## Objective
Please revise the listing below, beginning at the line that contains "Screen dimensions: 1049x614" and stopping after the line that contains "Action: point(314,500)". Reproduce only those lines, with "checkbox" changed to "check box" and everything else left the same.

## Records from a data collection
======

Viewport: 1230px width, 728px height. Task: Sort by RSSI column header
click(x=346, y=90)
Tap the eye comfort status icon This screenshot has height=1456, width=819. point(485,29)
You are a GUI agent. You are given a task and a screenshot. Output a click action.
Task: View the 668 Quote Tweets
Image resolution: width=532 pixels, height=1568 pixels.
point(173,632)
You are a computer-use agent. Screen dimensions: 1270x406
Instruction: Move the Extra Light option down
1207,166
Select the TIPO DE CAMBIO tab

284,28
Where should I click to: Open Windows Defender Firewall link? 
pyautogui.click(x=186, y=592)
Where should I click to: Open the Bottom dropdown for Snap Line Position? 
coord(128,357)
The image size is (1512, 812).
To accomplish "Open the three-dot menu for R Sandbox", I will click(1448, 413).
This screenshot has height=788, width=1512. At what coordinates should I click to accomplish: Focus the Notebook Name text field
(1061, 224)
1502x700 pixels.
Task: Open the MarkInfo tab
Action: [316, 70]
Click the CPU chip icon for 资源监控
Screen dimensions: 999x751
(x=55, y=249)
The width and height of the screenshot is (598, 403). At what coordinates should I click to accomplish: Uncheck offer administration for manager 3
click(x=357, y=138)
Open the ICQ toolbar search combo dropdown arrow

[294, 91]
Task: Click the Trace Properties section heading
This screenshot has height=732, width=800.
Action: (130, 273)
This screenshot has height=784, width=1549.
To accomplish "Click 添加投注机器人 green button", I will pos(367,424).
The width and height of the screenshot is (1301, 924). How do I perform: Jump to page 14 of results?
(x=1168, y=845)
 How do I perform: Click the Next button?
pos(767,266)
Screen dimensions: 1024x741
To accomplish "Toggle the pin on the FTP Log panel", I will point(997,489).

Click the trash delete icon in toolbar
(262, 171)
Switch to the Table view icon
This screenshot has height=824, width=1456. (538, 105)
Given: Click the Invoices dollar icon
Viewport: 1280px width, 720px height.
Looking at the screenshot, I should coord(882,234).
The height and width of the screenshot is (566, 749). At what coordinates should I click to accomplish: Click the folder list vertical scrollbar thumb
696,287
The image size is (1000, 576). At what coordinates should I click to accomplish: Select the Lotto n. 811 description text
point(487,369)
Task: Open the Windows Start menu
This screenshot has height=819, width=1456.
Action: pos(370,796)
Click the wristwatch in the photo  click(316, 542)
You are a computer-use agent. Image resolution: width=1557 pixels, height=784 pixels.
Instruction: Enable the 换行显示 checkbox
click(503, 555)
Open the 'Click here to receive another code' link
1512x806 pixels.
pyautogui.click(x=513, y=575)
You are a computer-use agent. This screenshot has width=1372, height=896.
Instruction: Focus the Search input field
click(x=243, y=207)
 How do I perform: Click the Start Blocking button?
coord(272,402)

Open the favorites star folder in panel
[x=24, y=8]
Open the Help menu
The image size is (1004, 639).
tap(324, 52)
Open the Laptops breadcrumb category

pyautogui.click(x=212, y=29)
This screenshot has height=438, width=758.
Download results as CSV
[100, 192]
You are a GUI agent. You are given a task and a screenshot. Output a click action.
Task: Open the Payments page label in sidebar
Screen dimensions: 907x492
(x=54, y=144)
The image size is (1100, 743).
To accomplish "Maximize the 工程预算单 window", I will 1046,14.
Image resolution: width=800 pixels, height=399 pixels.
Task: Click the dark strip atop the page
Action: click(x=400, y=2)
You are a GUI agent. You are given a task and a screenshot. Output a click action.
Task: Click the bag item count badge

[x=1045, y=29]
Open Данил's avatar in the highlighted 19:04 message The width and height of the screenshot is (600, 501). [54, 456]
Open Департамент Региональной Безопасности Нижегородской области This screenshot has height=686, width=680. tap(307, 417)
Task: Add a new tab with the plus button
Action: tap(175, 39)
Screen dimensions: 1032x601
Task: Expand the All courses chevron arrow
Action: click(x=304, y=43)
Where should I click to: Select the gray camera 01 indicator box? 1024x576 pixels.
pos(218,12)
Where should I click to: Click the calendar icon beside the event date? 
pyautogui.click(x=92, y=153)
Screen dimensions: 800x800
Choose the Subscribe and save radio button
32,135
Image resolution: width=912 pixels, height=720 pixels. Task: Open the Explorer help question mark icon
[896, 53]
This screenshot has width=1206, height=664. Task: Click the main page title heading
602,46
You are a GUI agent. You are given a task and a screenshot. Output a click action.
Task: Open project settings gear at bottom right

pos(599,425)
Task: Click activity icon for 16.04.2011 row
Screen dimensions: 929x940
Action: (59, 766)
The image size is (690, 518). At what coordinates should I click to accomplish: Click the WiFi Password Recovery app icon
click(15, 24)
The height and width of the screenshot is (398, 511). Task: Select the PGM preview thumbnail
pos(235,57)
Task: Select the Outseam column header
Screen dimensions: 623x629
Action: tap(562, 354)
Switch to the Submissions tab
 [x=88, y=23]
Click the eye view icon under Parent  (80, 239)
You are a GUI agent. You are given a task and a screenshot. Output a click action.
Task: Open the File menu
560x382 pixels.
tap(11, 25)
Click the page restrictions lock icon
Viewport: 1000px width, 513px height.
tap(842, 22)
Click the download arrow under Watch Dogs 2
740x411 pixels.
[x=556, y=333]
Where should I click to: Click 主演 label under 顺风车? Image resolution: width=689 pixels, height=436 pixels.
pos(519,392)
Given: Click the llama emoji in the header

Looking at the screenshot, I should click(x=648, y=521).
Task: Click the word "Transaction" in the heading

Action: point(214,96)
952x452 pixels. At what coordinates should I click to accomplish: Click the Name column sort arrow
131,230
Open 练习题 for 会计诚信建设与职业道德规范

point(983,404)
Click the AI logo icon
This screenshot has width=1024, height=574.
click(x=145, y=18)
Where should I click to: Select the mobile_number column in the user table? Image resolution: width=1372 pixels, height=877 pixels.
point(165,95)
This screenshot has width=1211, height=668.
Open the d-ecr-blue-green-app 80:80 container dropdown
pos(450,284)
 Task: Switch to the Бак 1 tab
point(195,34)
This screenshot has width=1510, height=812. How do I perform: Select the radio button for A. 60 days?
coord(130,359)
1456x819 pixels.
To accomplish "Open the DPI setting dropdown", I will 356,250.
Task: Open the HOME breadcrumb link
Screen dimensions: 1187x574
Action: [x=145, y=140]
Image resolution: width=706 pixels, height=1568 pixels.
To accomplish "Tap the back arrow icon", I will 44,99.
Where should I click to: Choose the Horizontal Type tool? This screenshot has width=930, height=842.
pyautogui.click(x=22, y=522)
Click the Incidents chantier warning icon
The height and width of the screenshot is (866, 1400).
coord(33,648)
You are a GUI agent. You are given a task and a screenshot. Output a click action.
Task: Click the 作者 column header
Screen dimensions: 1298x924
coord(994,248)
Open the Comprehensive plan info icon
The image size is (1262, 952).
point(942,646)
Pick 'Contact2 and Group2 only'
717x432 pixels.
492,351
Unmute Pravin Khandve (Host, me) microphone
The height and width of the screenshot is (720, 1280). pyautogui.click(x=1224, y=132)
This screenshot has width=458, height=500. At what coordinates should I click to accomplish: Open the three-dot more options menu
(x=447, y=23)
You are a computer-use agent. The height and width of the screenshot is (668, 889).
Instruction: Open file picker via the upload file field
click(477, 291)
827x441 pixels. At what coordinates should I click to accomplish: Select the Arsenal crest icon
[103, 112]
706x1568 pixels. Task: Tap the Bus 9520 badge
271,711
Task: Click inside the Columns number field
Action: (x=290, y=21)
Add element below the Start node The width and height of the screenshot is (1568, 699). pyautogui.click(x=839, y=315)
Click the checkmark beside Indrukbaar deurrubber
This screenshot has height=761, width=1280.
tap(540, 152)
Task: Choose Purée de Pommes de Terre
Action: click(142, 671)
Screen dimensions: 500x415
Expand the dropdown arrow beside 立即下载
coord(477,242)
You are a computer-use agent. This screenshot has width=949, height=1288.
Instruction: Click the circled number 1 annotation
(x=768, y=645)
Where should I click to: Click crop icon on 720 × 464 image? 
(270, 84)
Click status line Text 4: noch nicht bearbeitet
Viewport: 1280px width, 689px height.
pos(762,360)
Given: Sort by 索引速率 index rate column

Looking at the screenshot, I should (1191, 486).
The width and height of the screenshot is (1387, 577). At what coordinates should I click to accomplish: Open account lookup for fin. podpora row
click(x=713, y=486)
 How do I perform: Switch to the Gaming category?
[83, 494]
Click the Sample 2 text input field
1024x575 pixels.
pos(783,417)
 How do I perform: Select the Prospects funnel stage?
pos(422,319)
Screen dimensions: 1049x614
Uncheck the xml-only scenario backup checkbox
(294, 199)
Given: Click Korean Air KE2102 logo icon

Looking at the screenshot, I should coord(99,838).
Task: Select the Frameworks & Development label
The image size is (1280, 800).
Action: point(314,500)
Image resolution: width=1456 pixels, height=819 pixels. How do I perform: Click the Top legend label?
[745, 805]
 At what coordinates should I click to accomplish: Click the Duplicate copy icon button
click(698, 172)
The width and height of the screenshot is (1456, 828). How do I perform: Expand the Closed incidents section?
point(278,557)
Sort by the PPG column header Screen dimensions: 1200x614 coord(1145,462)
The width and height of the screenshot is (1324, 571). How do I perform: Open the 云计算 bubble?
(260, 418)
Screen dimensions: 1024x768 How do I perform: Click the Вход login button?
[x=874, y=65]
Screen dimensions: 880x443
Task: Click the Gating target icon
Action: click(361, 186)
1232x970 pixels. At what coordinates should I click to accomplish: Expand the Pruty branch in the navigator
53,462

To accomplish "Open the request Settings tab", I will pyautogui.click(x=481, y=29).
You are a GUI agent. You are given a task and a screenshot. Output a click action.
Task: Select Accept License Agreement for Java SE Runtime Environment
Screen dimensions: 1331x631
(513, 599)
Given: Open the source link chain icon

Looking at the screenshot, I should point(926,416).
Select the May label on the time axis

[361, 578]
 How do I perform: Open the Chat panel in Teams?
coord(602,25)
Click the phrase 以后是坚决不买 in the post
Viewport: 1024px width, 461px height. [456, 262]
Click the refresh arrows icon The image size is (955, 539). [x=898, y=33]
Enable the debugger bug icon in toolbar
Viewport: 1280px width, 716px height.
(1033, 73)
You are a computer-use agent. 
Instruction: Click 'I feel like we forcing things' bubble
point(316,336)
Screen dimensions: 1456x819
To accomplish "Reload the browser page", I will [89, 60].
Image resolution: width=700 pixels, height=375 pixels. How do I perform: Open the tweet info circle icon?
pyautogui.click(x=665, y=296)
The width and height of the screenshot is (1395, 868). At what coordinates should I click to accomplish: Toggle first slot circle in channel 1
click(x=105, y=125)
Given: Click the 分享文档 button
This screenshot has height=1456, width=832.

======

## Answer below
Screen dimensions: 1049x614
Uncheck the xml-only scenario backup check box
(294, 199)
Given: Click Korean Air KE2102 logo icon

Looking at the screenshot, I should coord(99,838).
Task: Select the Frameworks & Development label
The image size is (1280, 800).
Action: point(314,500)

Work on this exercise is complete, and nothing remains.